* [What is expected] Copy the lines of the material verbatim, beginning with the line that contains "Given: Select the" and ending after the line that contains "coord(761,492)".

Begin Supplied records

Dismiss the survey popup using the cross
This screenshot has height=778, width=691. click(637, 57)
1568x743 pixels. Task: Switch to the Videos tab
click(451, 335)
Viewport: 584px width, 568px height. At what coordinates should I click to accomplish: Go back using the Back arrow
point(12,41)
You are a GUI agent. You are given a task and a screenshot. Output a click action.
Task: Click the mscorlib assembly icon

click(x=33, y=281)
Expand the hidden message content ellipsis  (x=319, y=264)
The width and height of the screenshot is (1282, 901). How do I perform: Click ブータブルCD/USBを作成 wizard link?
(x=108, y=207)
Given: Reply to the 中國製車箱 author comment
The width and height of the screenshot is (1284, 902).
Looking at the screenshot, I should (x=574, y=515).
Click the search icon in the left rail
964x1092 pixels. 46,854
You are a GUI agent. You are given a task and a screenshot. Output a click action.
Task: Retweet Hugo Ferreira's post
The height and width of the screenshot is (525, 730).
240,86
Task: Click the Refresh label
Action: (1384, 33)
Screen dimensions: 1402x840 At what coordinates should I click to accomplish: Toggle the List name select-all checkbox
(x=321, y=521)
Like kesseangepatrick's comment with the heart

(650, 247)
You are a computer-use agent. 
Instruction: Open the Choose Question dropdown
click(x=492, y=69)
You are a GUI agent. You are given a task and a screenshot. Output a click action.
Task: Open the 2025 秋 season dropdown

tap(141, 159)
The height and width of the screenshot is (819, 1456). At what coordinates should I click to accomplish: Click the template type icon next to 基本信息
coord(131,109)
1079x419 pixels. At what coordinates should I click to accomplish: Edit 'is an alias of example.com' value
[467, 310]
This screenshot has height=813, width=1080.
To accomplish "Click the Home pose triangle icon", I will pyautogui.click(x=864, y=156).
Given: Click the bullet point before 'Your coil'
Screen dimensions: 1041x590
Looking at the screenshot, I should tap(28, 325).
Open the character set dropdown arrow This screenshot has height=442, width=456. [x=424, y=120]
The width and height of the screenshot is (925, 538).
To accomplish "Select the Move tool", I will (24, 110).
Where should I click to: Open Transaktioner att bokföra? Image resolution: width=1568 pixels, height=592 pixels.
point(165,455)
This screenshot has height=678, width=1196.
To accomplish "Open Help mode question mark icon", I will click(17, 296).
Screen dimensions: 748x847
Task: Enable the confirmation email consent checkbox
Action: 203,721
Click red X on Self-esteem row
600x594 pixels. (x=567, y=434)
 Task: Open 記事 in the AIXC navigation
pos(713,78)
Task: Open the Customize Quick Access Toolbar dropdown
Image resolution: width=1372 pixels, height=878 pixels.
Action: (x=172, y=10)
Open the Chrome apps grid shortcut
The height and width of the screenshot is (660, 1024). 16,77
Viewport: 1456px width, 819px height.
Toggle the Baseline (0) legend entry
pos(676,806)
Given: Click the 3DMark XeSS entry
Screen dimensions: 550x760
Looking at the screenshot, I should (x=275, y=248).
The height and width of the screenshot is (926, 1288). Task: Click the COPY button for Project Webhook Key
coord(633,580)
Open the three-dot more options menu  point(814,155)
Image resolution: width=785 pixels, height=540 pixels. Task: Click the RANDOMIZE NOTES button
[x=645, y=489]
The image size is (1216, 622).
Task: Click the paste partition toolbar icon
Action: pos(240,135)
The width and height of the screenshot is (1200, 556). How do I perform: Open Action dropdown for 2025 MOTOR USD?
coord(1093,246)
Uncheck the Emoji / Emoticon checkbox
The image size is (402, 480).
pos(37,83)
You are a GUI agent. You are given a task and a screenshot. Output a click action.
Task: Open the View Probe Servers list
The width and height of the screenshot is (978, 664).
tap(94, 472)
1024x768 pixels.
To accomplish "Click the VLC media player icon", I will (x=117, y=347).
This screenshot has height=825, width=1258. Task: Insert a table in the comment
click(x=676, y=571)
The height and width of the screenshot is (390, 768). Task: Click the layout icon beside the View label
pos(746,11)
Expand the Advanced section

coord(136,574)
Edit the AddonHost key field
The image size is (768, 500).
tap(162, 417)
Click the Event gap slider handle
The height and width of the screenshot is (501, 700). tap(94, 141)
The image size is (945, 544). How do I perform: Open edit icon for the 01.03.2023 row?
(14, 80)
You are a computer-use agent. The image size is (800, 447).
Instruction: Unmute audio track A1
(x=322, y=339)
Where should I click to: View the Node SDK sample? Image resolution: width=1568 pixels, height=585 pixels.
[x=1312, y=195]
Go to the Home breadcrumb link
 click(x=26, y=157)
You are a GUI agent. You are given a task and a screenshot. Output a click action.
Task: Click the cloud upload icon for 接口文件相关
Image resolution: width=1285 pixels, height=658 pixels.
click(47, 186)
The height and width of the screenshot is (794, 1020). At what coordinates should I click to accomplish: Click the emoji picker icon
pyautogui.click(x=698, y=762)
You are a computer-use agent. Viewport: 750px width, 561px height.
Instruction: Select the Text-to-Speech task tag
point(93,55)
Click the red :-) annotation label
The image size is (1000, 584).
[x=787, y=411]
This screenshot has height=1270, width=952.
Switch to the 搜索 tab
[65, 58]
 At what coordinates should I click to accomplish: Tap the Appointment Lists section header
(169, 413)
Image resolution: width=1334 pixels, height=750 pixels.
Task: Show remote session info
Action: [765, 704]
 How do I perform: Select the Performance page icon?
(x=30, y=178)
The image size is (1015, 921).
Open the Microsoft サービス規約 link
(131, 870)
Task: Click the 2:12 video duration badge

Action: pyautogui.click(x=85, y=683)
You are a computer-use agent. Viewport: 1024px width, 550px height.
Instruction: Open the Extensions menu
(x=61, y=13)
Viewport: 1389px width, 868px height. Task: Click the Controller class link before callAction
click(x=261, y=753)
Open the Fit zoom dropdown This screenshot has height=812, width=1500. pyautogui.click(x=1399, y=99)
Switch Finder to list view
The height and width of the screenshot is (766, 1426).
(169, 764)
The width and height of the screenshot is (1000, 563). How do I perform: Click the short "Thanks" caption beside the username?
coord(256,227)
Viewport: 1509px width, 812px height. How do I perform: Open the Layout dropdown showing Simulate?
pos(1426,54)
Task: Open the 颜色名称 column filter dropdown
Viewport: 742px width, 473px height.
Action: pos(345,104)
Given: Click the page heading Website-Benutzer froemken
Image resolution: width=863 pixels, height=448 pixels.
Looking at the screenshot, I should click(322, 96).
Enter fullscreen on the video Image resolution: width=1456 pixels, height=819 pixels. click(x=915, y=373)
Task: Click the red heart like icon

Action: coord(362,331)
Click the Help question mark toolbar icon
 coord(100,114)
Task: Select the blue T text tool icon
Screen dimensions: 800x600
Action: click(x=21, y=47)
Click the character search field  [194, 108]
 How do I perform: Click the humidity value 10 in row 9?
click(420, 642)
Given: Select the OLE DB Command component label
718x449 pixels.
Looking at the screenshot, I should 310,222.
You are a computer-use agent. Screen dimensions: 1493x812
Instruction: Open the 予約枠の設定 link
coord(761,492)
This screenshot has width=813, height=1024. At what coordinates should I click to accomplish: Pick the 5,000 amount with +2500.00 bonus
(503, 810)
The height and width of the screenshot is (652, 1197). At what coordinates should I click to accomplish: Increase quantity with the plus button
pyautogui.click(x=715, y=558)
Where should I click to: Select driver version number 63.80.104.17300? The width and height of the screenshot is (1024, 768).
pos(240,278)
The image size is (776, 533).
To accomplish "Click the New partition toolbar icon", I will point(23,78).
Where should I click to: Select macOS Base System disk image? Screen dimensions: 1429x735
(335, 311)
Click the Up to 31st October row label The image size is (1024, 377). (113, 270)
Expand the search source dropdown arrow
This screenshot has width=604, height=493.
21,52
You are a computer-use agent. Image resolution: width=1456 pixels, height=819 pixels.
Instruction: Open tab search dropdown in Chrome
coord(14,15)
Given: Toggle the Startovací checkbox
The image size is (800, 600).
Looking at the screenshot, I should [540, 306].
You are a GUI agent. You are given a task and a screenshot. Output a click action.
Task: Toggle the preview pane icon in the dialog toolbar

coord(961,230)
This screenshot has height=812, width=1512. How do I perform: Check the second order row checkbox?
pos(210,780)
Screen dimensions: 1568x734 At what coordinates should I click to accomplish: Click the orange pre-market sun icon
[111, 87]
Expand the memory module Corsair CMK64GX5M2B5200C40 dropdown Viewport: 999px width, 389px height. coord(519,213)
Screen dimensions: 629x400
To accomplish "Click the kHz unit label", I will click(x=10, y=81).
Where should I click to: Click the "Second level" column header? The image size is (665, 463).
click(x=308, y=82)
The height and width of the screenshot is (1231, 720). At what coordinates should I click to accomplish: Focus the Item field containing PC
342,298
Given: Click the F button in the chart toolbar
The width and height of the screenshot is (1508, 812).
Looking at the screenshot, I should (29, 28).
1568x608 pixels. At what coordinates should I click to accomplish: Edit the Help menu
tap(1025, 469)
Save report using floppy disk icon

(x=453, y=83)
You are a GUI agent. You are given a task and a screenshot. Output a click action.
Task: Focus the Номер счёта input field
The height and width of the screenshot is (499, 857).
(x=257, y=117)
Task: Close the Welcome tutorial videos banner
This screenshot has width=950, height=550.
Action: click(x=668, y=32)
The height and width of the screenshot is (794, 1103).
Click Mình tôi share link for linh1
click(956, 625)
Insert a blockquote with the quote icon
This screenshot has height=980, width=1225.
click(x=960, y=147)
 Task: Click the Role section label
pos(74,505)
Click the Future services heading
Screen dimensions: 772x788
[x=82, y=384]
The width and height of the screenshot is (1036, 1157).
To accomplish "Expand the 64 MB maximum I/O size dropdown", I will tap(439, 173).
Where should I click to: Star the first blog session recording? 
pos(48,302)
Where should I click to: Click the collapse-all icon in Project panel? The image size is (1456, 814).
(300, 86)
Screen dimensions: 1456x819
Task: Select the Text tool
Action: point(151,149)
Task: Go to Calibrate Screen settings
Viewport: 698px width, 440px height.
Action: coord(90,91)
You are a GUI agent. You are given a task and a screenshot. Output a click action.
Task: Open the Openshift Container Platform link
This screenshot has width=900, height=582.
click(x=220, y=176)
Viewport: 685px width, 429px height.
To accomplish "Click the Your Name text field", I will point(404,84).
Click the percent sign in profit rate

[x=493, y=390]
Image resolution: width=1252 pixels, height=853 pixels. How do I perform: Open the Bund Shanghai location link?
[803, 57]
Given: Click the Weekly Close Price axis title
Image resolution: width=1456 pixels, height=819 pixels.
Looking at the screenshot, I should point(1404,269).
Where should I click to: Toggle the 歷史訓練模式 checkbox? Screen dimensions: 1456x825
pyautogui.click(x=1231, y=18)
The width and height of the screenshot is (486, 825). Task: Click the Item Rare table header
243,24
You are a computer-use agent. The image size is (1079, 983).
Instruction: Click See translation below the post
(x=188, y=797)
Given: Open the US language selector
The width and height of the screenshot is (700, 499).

End Supplied records

* [Task solution]
Given: Select the OLE DB Command component label
718x449 pixels.
Looking at the screenshot, I should 310,222.
You are a computer-use agent. Screen dimensions: 1493x812
Instruction: Open the 予約枠の設定 link
coord(761,492)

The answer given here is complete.